When The Information founder Jessica Lessin reposted an old article she’d written in 2015 about “What Facebook should learn from WeChat” on her Facebook page, the platform’s founder Mark Zuckerberg stepped in himself, saying that he regretted not listening to Lessin’s advice four years ago.
Lessin’s original analysis, which was published on March 25, 2015, applauded Facebook’s move to open up Messenger to businesses and added that if the company gets a few things right, including data-sharing and payments, the move could be a big deal for consumers and businesses.
The article also highlighted WeChat’s “official accounts” function which allows individual followers to get updates and order goods/services directly from the brands opening such accounts and allows brands to get insights into its consumers, including information on gender and consumers’ phone brands.

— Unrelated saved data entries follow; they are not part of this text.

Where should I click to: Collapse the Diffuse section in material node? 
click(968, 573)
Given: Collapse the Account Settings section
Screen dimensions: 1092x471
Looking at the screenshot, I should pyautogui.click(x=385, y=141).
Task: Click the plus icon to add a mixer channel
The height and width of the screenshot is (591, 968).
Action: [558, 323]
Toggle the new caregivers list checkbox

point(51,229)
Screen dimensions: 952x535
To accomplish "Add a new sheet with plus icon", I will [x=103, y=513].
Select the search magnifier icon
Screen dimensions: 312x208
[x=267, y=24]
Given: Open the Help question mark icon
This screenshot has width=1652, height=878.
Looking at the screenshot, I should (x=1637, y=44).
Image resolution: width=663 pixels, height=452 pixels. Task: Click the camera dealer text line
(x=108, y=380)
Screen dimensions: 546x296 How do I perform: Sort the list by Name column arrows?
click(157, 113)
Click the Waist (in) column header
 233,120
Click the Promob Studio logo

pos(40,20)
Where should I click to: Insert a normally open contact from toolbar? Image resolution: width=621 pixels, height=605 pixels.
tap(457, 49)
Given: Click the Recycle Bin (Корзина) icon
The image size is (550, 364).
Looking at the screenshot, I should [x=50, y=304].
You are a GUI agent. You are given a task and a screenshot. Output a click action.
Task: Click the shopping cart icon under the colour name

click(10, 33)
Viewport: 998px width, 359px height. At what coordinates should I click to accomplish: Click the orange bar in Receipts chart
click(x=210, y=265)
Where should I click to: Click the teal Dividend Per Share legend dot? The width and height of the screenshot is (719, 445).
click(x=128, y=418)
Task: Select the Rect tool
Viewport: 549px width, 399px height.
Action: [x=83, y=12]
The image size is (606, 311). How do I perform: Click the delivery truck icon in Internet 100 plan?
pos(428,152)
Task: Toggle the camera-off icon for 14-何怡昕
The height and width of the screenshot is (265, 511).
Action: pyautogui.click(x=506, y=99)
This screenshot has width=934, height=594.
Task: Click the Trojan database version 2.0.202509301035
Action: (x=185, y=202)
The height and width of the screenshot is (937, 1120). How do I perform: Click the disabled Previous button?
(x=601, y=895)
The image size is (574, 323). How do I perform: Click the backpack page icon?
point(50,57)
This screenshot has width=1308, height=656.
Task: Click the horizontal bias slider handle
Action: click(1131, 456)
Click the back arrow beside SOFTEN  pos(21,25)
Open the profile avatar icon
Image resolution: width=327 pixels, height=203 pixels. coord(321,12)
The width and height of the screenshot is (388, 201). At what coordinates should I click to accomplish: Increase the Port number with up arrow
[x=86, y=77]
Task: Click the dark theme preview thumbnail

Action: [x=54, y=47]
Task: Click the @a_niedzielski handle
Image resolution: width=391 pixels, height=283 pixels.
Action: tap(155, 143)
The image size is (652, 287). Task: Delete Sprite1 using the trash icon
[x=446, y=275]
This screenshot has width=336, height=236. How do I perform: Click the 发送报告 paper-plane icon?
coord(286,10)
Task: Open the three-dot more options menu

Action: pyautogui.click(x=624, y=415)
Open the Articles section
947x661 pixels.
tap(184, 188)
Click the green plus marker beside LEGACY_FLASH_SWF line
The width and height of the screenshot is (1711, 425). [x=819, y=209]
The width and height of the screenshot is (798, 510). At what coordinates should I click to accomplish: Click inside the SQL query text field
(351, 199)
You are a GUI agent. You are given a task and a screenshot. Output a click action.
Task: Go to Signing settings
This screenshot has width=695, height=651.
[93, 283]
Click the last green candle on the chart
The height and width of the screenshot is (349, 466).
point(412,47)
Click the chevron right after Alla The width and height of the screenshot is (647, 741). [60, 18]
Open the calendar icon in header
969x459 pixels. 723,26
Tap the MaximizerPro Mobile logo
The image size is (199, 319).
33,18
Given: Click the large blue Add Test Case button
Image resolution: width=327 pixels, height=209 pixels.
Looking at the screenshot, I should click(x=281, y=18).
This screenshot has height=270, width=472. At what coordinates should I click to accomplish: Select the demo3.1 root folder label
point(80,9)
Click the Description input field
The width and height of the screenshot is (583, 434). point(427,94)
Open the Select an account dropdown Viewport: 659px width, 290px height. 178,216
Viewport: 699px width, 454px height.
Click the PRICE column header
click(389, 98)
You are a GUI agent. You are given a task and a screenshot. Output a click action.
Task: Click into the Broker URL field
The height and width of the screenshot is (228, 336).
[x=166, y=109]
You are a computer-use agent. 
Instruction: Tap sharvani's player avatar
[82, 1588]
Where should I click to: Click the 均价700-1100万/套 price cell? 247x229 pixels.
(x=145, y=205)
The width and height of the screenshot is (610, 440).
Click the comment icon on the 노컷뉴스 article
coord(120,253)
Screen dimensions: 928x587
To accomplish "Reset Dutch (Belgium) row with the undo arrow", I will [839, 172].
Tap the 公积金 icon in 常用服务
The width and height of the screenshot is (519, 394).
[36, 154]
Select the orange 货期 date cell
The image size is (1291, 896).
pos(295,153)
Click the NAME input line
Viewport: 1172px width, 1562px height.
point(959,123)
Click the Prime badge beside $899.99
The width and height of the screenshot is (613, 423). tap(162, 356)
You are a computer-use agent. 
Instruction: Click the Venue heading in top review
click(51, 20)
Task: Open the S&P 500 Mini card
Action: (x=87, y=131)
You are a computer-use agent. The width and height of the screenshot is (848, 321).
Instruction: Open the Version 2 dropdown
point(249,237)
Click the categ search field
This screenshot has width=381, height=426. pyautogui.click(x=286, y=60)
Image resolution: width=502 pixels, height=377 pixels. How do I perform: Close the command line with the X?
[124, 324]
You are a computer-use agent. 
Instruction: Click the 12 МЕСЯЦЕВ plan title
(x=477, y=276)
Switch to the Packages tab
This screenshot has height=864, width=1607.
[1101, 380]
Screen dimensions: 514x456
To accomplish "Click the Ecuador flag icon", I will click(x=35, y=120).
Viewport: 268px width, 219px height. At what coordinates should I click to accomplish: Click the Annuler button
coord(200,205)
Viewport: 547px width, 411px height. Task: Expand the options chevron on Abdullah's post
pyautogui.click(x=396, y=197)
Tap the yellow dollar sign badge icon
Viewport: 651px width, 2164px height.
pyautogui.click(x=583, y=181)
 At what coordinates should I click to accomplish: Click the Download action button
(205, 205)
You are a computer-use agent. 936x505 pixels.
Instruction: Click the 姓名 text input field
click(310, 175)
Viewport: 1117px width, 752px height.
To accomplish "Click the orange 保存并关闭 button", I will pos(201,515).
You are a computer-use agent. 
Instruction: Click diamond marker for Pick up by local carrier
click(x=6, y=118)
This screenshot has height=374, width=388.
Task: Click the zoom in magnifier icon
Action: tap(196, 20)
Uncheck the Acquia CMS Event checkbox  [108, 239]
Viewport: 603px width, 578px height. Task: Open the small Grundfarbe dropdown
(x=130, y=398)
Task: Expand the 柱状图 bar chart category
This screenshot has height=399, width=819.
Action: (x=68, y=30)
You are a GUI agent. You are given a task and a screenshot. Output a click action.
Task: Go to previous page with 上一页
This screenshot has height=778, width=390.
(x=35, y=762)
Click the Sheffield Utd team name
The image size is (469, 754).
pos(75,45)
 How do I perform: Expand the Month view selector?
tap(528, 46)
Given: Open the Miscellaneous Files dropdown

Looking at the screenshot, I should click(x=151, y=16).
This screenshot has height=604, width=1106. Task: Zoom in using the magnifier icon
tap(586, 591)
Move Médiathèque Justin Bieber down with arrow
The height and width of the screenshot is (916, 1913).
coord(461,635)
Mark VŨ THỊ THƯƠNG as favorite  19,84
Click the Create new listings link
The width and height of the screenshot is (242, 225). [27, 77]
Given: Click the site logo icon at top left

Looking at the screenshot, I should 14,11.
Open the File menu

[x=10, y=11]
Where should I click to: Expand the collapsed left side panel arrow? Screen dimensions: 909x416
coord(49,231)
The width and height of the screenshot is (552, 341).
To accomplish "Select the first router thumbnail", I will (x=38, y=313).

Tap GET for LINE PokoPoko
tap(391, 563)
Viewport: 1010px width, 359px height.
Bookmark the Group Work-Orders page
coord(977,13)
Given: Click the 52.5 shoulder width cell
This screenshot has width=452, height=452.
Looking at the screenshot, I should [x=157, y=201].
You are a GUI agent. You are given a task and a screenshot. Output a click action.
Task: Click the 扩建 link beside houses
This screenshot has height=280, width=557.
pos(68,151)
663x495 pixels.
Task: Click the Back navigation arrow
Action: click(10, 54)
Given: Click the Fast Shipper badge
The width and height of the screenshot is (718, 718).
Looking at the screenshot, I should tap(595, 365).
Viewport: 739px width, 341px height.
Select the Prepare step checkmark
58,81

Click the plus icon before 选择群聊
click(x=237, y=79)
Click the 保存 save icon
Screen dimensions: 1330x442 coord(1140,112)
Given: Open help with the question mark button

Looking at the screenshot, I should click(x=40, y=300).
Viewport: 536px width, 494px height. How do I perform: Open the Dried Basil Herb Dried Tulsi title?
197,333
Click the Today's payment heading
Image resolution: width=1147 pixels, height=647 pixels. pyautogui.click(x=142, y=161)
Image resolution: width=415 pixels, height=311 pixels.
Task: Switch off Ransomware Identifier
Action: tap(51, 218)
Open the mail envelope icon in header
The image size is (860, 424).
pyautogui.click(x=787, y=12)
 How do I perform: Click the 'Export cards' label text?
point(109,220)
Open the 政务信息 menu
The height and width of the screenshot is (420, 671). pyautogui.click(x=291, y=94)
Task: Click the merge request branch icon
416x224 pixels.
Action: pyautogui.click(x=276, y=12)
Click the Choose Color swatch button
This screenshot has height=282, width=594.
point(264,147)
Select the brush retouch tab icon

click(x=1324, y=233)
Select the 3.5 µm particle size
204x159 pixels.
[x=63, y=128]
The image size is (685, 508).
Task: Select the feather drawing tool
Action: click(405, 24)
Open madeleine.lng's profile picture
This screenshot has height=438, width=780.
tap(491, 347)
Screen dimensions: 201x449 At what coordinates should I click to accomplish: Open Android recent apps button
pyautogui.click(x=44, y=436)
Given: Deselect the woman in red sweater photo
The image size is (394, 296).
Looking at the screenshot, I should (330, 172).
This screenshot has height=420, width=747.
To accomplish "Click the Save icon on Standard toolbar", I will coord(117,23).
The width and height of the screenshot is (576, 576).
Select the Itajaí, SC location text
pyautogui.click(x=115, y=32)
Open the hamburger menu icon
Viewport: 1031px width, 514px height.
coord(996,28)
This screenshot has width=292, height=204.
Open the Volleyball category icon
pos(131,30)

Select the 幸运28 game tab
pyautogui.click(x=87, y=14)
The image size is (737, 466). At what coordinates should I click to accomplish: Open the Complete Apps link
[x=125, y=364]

“I think Facebook will have to offer businesses similar data if it wants sustainable adoption over time beyond early adopters,” Lessin wrote back then.
Zuckerberg last week in a blog post laid out a new direction for Facebook. “We plan to build this the way we’ve developed WhatsApp: focus on the most fundamental and private use case — messaging — make it as secure as possible, and then build more ways for people to interact on top of that, including calls, video chats, groups, stories, businesses, payments, commerce, and ultimately a platform for many other kinds of private services,” he wrote.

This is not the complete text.